- Aim of the task: The lines from the first line of the entries through the line containing "Click the edit" are to be repeated exactly, with both of those lines included.

(Stored data)
= = = =

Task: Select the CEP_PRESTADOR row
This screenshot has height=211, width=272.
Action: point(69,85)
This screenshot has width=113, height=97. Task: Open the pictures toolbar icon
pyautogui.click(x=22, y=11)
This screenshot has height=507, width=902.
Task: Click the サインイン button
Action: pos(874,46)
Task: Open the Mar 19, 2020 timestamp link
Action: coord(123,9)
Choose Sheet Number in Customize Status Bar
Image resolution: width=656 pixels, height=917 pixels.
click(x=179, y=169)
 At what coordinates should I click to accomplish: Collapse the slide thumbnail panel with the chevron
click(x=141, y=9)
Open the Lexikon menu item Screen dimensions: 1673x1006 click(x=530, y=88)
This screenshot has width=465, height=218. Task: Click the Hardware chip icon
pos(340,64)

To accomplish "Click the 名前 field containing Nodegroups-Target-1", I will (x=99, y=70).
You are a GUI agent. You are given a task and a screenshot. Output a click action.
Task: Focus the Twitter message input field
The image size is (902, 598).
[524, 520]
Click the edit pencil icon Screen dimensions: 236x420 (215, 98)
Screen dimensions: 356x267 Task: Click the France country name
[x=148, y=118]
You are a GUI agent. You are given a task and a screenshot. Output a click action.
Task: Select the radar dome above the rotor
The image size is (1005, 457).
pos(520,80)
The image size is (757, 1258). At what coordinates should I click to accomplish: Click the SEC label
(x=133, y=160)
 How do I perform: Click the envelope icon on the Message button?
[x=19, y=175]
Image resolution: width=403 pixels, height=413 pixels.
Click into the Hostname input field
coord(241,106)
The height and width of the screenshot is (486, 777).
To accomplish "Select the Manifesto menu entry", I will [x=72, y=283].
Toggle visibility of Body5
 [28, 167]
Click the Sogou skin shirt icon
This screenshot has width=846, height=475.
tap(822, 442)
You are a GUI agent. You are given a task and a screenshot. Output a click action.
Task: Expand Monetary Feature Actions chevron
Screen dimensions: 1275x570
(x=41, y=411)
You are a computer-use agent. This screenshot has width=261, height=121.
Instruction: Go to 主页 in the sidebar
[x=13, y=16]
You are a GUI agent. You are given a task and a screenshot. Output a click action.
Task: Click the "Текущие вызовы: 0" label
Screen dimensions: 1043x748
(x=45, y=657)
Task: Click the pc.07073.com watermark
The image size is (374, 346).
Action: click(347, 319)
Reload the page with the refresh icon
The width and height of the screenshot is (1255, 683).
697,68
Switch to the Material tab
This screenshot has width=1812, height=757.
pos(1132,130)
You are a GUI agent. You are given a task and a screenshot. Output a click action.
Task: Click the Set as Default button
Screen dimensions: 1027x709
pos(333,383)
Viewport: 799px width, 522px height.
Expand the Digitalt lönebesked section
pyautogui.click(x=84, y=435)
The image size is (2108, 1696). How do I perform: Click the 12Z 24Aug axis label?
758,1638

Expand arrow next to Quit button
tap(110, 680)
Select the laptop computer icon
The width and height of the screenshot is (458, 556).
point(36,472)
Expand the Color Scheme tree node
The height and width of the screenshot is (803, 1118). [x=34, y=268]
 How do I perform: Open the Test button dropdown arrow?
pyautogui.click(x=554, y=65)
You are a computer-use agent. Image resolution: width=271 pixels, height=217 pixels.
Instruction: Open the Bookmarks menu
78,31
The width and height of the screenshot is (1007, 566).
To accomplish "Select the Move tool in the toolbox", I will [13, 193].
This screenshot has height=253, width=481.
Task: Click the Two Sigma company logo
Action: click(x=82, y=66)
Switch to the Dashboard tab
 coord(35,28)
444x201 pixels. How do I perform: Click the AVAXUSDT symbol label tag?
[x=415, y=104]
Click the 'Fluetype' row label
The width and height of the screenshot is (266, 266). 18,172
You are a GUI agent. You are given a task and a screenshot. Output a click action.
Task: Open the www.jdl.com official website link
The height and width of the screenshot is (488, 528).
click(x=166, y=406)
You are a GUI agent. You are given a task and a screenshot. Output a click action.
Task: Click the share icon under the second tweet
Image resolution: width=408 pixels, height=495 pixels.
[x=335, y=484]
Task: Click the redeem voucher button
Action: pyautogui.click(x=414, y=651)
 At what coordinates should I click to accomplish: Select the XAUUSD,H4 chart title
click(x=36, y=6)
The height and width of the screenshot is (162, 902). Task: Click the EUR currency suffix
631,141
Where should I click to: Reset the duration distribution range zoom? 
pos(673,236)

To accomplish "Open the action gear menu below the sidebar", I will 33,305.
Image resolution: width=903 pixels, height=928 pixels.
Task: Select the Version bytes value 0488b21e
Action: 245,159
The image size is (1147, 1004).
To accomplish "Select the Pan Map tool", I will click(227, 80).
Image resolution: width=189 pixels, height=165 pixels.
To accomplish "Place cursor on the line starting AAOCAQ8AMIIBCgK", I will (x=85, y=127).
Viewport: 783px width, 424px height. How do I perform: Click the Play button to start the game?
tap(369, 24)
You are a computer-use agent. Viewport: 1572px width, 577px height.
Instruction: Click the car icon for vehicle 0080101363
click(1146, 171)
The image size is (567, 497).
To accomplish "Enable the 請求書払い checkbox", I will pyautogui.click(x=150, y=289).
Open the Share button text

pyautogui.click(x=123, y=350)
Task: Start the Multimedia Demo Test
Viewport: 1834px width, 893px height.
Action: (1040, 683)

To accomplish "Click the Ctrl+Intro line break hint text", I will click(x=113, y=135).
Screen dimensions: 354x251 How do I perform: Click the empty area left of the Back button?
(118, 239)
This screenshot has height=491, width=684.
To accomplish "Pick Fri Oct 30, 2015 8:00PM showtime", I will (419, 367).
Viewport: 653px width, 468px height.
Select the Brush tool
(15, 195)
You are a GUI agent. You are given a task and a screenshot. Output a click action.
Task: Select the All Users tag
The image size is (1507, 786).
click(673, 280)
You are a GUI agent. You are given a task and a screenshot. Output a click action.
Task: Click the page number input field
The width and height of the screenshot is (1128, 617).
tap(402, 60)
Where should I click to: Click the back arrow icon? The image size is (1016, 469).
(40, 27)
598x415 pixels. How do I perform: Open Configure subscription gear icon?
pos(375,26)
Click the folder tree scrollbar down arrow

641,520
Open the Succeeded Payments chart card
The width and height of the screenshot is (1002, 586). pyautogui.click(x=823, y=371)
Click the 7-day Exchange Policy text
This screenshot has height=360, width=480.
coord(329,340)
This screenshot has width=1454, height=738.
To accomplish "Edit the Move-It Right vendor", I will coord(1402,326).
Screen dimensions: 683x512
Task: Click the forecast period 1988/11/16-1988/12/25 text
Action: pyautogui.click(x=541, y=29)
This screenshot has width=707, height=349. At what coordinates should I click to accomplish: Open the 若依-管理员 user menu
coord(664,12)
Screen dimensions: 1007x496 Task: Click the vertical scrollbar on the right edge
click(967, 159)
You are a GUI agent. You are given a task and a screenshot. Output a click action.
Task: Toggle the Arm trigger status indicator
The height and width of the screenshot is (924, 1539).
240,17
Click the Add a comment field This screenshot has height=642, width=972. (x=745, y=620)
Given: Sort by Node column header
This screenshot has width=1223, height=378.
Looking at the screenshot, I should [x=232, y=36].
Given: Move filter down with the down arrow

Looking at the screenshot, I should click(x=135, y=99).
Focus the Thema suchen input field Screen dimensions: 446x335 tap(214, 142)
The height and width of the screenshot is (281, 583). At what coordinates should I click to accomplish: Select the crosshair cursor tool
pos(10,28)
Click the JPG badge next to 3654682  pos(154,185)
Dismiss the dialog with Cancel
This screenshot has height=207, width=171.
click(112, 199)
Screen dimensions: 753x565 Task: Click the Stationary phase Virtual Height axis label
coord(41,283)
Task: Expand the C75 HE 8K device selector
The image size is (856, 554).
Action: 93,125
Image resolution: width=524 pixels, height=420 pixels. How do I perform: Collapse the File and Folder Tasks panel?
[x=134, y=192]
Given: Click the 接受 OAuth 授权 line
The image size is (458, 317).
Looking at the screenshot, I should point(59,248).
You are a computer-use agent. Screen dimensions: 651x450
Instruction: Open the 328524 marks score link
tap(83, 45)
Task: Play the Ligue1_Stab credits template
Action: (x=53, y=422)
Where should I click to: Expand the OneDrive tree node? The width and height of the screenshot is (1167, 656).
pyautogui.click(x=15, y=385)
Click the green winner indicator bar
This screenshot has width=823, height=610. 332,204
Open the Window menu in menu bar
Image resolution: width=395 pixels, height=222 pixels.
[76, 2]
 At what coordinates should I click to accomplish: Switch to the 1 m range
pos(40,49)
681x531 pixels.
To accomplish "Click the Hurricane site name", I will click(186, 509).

= = = =

- Task answer:
Task: Select the CEP_PRESTADOR row
This screenshot has height=211, width=272.
Action: point(69,85)
This screenshot has width=113, height=97. Task: Open the pictures toolbar icon
pyautogui.click(x=22, y=11)
This screenshot has height=507, width=902.
Task: Click the サインイン button
Action: pos(874,46)
Task: Open the Mar 19, 2020 timestamp link
Action: coord(123,9)
Choose Sheet Number in Customize Status Bar
Image resolution: width=656 pixels, height=917 pixels.
click(x=179, y=169)
 At what coordinates should I click to accomplish: Collapse the slide thumbnail panel with the chevron
click(x=141, y=9)
Open the Lexikon menu item Screen dimensions: 1673x1006 click(x=530, y=88)
This screenshot has width=465, height=218. Task: Click the Hardware chip icon
pos(340,64)

To accomplish "Click the 名前 field containing Nodegroups-Target-1", I will (x=99, y=70).
You are a GUI agent. You are given a task and a screenshot. Output a click action.
Task: Focus the Twitter message input field
The image size is (902, 598).
[524, 520]
Click the edit pencil icon Screen dimensions: 236x420 (215, 98)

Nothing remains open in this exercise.